Saved data entries

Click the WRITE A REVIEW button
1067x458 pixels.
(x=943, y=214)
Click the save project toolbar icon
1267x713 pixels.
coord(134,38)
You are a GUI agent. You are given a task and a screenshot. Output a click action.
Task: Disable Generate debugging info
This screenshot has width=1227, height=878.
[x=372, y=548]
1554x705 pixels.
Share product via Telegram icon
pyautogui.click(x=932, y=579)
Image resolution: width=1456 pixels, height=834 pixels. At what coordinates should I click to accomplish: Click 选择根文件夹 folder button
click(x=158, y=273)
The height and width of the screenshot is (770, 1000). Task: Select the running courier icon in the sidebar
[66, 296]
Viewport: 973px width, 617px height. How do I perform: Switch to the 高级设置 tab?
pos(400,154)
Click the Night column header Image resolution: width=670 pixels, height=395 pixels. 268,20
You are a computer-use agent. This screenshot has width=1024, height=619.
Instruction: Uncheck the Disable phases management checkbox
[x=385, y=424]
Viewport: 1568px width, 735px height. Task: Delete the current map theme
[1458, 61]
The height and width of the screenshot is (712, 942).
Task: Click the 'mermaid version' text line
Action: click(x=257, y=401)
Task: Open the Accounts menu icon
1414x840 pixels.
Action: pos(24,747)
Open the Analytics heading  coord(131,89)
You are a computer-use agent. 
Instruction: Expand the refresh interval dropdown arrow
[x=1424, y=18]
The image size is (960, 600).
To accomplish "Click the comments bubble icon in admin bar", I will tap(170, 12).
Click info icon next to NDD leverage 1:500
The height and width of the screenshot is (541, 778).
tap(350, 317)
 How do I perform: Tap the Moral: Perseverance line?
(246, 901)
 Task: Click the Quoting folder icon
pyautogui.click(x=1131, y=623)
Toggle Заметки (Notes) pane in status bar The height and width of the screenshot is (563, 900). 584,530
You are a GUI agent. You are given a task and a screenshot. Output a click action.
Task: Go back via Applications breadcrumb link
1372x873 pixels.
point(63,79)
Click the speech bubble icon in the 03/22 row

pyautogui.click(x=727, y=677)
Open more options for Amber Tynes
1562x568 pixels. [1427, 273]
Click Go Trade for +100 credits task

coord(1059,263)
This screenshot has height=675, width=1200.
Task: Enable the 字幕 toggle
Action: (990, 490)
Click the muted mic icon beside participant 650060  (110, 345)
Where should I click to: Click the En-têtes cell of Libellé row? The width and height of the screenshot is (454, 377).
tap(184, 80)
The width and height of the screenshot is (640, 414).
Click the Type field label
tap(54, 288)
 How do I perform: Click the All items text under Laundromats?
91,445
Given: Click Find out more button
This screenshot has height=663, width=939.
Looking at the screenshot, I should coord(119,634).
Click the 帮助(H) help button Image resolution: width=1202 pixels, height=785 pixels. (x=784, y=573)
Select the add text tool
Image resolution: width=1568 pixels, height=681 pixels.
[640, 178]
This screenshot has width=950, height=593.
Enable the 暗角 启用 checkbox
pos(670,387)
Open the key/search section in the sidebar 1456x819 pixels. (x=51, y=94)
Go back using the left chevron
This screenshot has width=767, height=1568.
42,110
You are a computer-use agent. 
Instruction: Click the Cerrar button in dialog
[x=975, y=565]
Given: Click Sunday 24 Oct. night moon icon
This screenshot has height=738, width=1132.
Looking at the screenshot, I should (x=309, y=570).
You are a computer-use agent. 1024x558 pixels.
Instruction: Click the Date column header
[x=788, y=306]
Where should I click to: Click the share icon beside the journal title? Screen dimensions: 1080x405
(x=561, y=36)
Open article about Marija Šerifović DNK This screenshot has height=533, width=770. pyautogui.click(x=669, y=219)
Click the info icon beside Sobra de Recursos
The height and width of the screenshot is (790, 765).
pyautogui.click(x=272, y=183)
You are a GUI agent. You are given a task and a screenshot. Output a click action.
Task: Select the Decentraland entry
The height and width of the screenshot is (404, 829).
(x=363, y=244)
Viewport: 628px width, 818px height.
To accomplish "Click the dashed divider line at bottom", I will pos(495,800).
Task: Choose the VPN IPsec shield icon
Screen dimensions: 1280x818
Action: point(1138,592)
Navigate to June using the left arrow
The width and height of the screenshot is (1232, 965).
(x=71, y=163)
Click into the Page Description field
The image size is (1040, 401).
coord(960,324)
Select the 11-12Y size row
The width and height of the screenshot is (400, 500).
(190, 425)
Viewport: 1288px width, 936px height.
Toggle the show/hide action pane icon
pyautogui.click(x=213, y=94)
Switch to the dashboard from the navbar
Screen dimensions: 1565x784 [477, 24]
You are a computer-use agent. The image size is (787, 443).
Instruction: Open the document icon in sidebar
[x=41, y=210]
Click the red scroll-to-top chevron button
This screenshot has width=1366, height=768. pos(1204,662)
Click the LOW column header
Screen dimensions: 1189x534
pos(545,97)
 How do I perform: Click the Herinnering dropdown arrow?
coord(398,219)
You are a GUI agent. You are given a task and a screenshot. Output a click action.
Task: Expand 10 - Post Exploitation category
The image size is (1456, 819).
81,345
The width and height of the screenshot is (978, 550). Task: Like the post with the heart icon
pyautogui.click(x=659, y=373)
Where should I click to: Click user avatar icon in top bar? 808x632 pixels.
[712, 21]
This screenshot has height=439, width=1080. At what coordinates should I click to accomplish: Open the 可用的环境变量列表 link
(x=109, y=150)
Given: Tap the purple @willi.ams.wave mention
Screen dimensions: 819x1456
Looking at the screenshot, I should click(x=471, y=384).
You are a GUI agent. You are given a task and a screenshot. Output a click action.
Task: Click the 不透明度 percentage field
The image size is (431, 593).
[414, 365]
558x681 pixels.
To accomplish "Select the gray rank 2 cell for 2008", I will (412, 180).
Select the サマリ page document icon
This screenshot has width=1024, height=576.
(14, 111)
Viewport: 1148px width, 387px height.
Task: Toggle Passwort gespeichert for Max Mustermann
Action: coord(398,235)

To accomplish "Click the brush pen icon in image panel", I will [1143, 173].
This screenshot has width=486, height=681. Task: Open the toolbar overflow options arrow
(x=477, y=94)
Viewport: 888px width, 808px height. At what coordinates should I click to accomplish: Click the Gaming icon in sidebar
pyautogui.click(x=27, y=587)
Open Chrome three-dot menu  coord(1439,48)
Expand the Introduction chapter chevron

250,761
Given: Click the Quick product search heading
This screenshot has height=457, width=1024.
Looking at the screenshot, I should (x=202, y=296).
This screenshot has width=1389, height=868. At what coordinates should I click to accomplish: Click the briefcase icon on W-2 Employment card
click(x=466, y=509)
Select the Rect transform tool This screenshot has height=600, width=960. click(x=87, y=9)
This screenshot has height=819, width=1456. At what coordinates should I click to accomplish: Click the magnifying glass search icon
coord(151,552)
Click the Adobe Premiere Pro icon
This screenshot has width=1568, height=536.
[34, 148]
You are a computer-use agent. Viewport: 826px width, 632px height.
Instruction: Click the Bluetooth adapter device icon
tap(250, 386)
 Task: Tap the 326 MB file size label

▶ _TASK INSTRUCTIONS_:
Where does the word "info" appear in the records? Copy every line that holds it.

▶ _RESULT BELOW_:
Task: Disable Generate debugging info
Click info icon next to NDD leverage 1:500
Click the info icon beside Sobra de Recursos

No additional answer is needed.